Funds generated by the cryptocurrency mining malware is then laundered using private and anonymous cryptocurrencies such as Monero and Zcash, which the authorities cannot trace.
The Asahi Shimbun, a mainstream media outlet in Japan, reported that three men were arrested on Friday on suspicion of illegal use of computer virus, and 13 more individuals are expected to be arrested in the upcoming weeks for illicitly distributing malware that mines cryptocurrency.
According to local police, the suspects mass distributed a program called Coinhive, a type of malware that mines Monero due to its anonymity, through a website they operated. As soon as users stumbled upon the website of the hackers, Coinhive was downloaded to the computers of users, installing themselves and autonomously running in the background, mining cryptocurrency.
“Police decided to arrest the men because they determined legal violations were made when the site users were not asked for their consent. In addition, the users’ computers consumed more electricity after the mining program was activated,” Asahi reported.
The case was revealed merely a week after the Japanese authorities announced that they are closely cooperating with the Financial Action Task Force on Money Laundering (FATF), an organization formed by the G7 to oversee 37 countries and their financial networks.

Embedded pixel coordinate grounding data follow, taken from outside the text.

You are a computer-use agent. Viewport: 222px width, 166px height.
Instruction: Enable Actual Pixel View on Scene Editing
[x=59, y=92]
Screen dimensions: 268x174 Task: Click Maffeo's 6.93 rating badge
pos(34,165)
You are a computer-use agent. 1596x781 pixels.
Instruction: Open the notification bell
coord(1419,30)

During a meeting with the FATF, composed by the Group of Seven that includes Canada, France, Germany, Italy, Japan, the United Kingdom, and the United States, Japanese financial authorities proposed the international governing body to unify cryptocurrency regulations and restrict the usage of anonymous cryptocurrencies in money laundering.

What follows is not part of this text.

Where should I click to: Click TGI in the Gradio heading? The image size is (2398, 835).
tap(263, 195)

Ever since the report of Mainichi Shimbun, the oldest and the most widely read newspaper in Japan, released a report that claimed the Yakuza, Japan’s biggest crime syndicate with more than 100,000 users have been using Monero and Zcash to launder money, the Japanese government has been focused on strictly regulating the cryptocurrency market and restricting the usage of private cryptocurrencies.
Other Countries May Join
Since 2017, South Korea, the third largest cryptocurrency market behind the US and Japan, has said that it will follow cryptocurrency regulations imposed by the international financial community, including the FATF.
In the short-term, it is likely that leading economies will adopt a national licensing program for cryptocurrency exchanges like Japan, and then move onto imposing additional regulations for Zcash, Monero, and Dash, the three cryptocurrencies that are most often used by criminals to launder funds gathered in other major cryptocurrencies like Bitcoin and Ethereum.
The Japanese government emphasized that it cannot crackdown on anonymous cryptocurrencies alone and it needs the rest of the G7 and the G20 to properly prevent criminals and large-scale crime syndicates from using cryptocurrencies to finance illegal operations.
“It’s nearly impossible for Japan to handle the problem alone. Even if trade is restricted to only domestic transfers or monitoring is enhanced, it’s still not enough to counter money laundering. It would be best if all the group of 20 industrial and emerging nations and regions (G-20) would take the same steps toward prevention,” Japan’s Financial Services Agency spokesperson said.